SHORT EXERCISE 1 – Put the record lines between the lines holding "Where should I click to: Open the" and "point(254,148)", inclusive, into a Markdown table with the columns Row and Line, one record line per row, skipping blank lines.

PASSAGE PROVIDED –
Oberon || Compiler & Tools || Library || Module Index || Search Engine

Report of Ulm's Oberon Compiler

Andreas Borchert, University of Ulm, SAI, Helmholtzstr. 18, D-89069 Ulm

Introduction

This report is to be seen as supplement of the revised Oberon report in respect to Ulm's implementation of Oberon.

Specifications of data representation, alignment and space usage are implementation specific. Thus, modules relying on assumptions about internal representations are nonportable. However, because implementations of low level modules sometimes need some knowledge about internals, they have been included.

The enclosed numbers of the section headings are references to the paragraphs of the revised Oberon report.

The command line invocation of the Oberon compiler is described in oc.

Vocabulary and representation (3.)

White space consists of blanks (20X), tabs (09X), newlines (0AX), and form feeds (0CX). Source file tabs (outside of string constants) are interpreted (for listing generation) in conformance to the UNIX standard tab setting, i.e. tab positions at 9, 17, 25, ... The line length (after tab expansion and including the terminating 0AX) is limited to 32,768 characters. The last source line does not need to be terminated by a newline.

User defined identifiers are significant in their whole length. The maximal identifier length is limited by the maximal line length.

Comments may be nested (yet undocumented revision of Oberon).

Compile options may be specified at the beginning of a comment:

$ ControllingComment = "(*" { CompileOption } AnyText "*)" .
$ CompileOption = WhiteSpace "$" OptionLetter ("+" | "-" | "=") .
$ OptionLetter = UpperCaseLetter .

Options are boolean values with an initial value of TRUE (if not overridden by oc). Option settings may be nested: "+" sets the option value to TRUE, "-" to FALSE, and "=" restores the old value.

Following option letters are currently implemented:

A: causes checks for assertions to be generated.
C: requests checks to be generated for conversions from INTEGER to SHORTINT.
I: enables some Oberon revisions: ":=" instead of ":" for aliasing in import lists and nested comments. Note that this option is nowadays obsolete and will not supported by future versions.
M: this option causes the two least significant bits of the type tag to be masked out on each access. This may be useful for some garbage collecting algorithms and requires the option to be applied for all modules.

SHORT EXERCISE 2 – Reproduce the report on Ulm's Oberon compiler between "This report is" and "revised Oberon report.", inclusive, switching "nonportable" to "not portable".

DATASET ENTRIES –

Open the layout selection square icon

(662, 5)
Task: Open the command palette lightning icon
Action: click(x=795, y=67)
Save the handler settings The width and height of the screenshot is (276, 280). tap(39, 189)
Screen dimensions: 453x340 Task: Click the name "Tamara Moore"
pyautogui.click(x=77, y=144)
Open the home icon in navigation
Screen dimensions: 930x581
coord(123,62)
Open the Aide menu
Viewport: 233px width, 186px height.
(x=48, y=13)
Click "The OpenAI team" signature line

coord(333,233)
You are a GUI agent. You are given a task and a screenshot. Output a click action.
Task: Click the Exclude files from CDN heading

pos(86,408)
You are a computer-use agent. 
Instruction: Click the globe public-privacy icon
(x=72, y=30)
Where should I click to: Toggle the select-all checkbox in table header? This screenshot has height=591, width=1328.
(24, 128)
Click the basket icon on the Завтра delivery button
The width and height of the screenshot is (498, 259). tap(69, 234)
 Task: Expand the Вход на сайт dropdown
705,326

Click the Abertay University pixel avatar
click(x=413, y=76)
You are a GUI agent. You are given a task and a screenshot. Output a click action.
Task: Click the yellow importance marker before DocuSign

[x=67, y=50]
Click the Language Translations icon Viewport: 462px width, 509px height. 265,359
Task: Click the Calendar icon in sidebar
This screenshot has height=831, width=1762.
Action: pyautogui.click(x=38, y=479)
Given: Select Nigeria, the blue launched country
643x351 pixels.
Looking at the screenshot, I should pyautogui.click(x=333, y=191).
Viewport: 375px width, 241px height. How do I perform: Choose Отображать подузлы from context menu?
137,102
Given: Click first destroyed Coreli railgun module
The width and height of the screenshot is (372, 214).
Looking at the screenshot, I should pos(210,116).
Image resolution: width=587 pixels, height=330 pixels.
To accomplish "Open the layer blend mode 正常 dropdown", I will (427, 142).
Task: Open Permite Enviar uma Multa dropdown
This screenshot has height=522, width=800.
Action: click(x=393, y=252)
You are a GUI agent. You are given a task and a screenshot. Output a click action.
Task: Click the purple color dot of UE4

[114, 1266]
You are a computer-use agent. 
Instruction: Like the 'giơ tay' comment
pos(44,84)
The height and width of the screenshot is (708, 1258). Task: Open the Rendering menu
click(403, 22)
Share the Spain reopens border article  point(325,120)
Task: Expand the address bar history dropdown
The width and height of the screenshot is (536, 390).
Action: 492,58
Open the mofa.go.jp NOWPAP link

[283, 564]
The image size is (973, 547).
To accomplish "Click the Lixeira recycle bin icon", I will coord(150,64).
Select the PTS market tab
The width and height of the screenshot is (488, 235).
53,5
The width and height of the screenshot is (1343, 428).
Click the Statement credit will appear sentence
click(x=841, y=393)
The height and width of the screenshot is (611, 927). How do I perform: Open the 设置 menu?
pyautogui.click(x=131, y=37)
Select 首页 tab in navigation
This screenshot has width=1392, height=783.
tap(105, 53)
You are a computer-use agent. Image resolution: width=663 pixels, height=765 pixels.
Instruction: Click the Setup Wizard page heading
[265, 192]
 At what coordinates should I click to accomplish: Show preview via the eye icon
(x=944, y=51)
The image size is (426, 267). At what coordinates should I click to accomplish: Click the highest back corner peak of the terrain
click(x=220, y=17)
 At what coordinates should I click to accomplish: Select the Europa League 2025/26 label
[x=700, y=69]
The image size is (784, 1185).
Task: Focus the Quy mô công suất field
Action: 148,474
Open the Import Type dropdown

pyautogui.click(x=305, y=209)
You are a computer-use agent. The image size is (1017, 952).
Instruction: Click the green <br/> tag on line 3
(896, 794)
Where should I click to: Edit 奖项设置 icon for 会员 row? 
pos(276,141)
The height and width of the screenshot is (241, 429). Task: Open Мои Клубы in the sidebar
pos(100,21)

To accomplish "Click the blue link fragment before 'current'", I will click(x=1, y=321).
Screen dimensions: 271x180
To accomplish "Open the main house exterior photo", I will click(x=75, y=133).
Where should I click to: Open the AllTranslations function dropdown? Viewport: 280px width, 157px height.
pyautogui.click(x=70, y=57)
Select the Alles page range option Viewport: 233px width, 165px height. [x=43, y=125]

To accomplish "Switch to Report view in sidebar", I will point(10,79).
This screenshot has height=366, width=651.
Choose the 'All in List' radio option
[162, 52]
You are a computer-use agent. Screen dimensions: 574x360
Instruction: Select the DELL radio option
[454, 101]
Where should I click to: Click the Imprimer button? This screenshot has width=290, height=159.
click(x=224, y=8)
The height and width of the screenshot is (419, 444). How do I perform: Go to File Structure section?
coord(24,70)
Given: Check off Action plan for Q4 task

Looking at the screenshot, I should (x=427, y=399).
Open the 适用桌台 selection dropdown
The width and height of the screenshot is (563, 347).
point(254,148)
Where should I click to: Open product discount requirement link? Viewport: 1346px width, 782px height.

TASK SOLUTION 1 –
| Row | Line |
|---|---|
| 1 | Where should I click to: Open the AllTranslations function dropdown? Viewport: 280px width, 157px height. |
| 2 | pyautogui.click(x=70, y=57) |
| 3 | Select the Alles page range option Viewport: 233px width, 165px height. [x=43, y=125] |
| 4 | To accomplish "Switch to Report view in sidebar", I will point(10,79). |
| 5 | This screenshot has height=366, width=651. |
| 6 | Choose the 'All in List' radio option |
| 7 | [162, 52] |
| 8 | You are a computer-use agent. Screen dimensions: 574x360 |
| 9 | Instruction: Select the DELL radio option |
| 10 | [454, 101] |
| 11 | Where should I click to: Click the Imprimer button? This screenshot has width=290, height=159. |
| 12 | click(x=224, y=8) |
| 13 | The height and width of the screenshot is (419, 444). How do I perform: Go to File Structure section? |
| 14 | coord(24,70) |
| 15 | Given: Check off Action plan for Q4 task |
| 16 | Looking at the screenshot, I should (x=427, y=399). |
| 17 | Open the 适用桌台 selection dropdown |
| 18 | The width and height of the screenshot is (563, 347). |
| 19 | point(254,148) |

TASK SOLUTION 2 –
This report is to be seen as supplement of the revised Oberon report in respect to Ulm's implementation of Oberon.

Specifications of data representation, alignment and space usage are implementation specific. Thus, modules relying on assumptions about internal representations are not portable. However, because implementations of low level modules sometimes need some knowledge about internals, they have been included.

The enclosed numbers of the section headings are references to the paragraphs of the revised Oberon report.